People seem finally to be noticing the image of Mary (as of this writing – it’ll probably change one day) on the sidebar. All of sudden I am getting email about it.
The image is that of a “Madonna del Soccorso… Our Lady of Help”. There are a few more here.
I am not sure where I got this image, truth to tell, but the original source may be a priest who wrote the other day. He told me that he is pretty sure it is his photo. This Madonna del Soccorso was painted in 1494 by Francesco Melanzio (1465-1530). It is now found in the cloister of the Abbey of San Felice in Giano del Umbria, the foundation house of the Missionaries of the Precious Blood.
I love the spirit of this devotional image. Another spiffy one here.
Today I received from a reader a link to a page that talks about this particular form of Marian devotional images. There is an abstract from a doctoral dissertation:
Beating the devil: Images of the Madonna del Soccorso in Italian Renaissance art
by El-Hanany, Efrat, PhD, INDIANA UNIVERSITY, 2006Abstract: An unusually empowered devotional image of the Virgin Mary, the so-called Madonna del Soccorso, appeared for a brief period in the history of central Italian Renaissance art (1480s-1520s). Here the otherwise graceful Queen of Heaven is presented wielding a club against a devil who threatens to abduct a helpless child. This study investigates the Augustinian order’s promotion of this strikingly spectacular image in banners, frescos and altarpieces throughout the regions of Umbria, the Marches and Tuscany, arguing that it served to define and promote specific Augustinian ideologies such as the power of speech and the necessity of early Baptism.
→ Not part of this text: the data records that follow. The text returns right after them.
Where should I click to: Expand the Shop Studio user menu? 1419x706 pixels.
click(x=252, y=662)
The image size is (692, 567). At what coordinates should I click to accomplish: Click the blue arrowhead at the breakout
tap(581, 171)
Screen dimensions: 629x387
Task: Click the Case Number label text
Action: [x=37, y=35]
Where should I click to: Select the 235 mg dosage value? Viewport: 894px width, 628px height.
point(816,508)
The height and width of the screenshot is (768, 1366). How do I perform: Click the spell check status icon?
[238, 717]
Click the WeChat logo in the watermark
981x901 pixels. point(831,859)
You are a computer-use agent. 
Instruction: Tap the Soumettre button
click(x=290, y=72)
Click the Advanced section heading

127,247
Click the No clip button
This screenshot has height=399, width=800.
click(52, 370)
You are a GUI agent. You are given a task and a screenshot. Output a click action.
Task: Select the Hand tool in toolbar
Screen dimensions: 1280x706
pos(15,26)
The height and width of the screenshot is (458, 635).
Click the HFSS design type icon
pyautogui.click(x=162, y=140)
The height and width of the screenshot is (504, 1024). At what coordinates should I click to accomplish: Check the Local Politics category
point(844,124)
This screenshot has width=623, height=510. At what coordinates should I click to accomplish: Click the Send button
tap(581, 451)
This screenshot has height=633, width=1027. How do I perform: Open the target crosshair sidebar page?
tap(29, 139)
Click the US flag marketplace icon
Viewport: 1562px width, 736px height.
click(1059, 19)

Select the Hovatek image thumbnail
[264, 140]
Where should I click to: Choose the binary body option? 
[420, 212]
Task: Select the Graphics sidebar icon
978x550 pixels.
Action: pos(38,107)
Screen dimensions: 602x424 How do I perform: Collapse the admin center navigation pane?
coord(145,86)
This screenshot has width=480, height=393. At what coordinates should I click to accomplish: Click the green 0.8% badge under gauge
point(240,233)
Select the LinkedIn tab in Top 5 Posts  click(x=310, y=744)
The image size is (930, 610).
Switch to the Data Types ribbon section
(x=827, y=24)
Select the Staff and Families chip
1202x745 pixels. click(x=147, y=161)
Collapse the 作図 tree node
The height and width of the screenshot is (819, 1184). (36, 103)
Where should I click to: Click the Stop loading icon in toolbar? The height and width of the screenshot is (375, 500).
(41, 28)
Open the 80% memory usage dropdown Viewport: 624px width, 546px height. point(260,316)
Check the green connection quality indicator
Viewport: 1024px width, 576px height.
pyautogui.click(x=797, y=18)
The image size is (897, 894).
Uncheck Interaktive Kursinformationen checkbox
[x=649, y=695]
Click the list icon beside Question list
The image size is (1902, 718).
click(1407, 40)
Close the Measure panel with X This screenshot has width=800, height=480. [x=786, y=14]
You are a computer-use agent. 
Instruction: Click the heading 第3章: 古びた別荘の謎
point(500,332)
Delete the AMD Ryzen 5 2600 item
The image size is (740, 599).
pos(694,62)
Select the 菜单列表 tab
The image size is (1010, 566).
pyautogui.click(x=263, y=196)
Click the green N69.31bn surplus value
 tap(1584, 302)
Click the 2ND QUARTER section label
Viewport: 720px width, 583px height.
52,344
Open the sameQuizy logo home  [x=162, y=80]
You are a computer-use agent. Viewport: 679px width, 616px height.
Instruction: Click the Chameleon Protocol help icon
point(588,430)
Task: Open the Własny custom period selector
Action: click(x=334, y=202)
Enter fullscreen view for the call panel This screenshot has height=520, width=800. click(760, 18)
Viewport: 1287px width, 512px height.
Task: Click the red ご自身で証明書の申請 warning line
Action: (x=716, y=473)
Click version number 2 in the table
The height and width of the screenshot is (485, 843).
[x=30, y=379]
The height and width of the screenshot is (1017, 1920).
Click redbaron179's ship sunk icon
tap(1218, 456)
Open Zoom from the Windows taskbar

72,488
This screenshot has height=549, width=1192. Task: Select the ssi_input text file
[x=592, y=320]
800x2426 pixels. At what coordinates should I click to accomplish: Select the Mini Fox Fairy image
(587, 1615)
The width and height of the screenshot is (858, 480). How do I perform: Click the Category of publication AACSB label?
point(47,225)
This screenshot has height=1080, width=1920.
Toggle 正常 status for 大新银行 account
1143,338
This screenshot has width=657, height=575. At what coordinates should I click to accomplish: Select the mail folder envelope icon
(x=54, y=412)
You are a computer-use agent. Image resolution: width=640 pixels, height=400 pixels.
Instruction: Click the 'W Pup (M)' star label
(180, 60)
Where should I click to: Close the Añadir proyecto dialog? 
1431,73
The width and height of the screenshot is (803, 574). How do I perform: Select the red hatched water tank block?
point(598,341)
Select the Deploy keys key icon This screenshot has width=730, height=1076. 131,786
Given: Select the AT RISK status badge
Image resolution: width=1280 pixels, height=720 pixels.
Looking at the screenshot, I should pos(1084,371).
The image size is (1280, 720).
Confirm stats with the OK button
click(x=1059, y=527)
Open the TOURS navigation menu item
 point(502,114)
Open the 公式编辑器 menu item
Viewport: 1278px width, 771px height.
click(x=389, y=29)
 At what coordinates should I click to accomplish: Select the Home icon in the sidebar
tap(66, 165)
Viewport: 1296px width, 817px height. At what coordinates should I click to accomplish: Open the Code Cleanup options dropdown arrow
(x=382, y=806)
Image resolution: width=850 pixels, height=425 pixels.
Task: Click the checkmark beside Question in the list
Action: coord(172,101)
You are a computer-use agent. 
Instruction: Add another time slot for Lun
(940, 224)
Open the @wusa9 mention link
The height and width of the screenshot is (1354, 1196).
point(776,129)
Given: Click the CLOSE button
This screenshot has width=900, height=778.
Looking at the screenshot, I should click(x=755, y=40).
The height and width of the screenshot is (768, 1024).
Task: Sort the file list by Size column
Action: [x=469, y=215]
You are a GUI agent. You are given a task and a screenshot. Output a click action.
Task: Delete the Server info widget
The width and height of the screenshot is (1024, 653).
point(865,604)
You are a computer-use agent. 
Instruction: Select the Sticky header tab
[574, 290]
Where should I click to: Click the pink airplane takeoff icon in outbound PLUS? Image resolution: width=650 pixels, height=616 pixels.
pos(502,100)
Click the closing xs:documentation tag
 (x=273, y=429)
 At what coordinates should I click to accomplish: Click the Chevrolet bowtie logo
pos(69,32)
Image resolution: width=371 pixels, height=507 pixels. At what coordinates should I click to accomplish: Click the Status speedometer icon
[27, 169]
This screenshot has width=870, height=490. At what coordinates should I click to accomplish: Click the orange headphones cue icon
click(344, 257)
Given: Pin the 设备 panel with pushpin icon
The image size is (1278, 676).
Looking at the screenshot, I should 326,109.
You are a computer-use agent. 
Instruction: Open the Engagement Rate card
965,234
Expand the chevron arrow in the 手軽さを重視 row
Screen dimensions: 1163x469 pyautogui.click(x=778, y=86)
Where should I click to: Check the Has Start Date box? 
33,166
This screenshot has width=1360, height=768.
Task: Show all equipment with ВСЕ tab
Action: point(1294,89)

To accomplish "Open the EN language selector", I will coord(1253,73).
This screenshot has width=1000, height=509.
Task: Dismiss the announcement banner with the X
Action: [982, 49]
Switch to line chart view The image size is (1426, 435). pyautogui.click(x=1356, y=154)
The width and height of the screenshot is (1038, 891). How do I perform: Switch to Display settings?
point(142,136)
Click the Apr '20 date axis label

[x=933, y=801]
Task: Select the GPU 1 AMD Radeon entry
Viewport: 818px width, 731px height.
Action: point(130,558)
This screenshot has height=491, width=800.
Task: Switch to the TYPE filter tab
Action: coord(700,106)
But as part of the larger tradition of child miracle imagery, the Madonna del Soccorso was also intended to give comfort in societal disasters of the period, especially in instances of the inexplicable death of children, parental negligence and infanticide. In the various late-medieval textual sources of the Soccorso miracle, notably the Speculum Historiale of Vincent de Beauvais and the Miracles of the Virgin Mary of Gautier de Coincy, a malediction placed on the child by his own mother (che il diavoli ti porti via—’may the devil take you’) can be seen to suggest the involuntary or deliberate act on the part of the mother that brought about the death of her child. The independent agency granted to the Virgin in this imagery is seen to have unbalanced accepted doctrinal understandings of the limited power of Mary and indeed that of women during the time in question, particularly with reference to a possible overturning of the recognized sexual hierarchy. This undoubtedly contributed to the subsequent banning of the Madonna del Soccorso typology by the Council of Trent. [!] This study therefore presents a comprehensive examination of this unique and intriguing typology by bringing together issues of gender, power, social and religious history and popular superstition and devotion that have not previously been considered holistically within this context. I am hoping that this research may contribute to a revisionist feminist reading of Madonna iconography within the contemporary scholarship of Renaissance imagery.
A “revisionist feminist reading”, will surely be utter nonsense and gobbledygook. More about this imagery here.
In the abstract, the influence of Council of Trent is over-stated. In the last session of 1563 there were decrees issued (a Council that issued decrees! Imagine that!), about devotional images.
In any event, I am glad to know more about this provocative image, now more meaningful.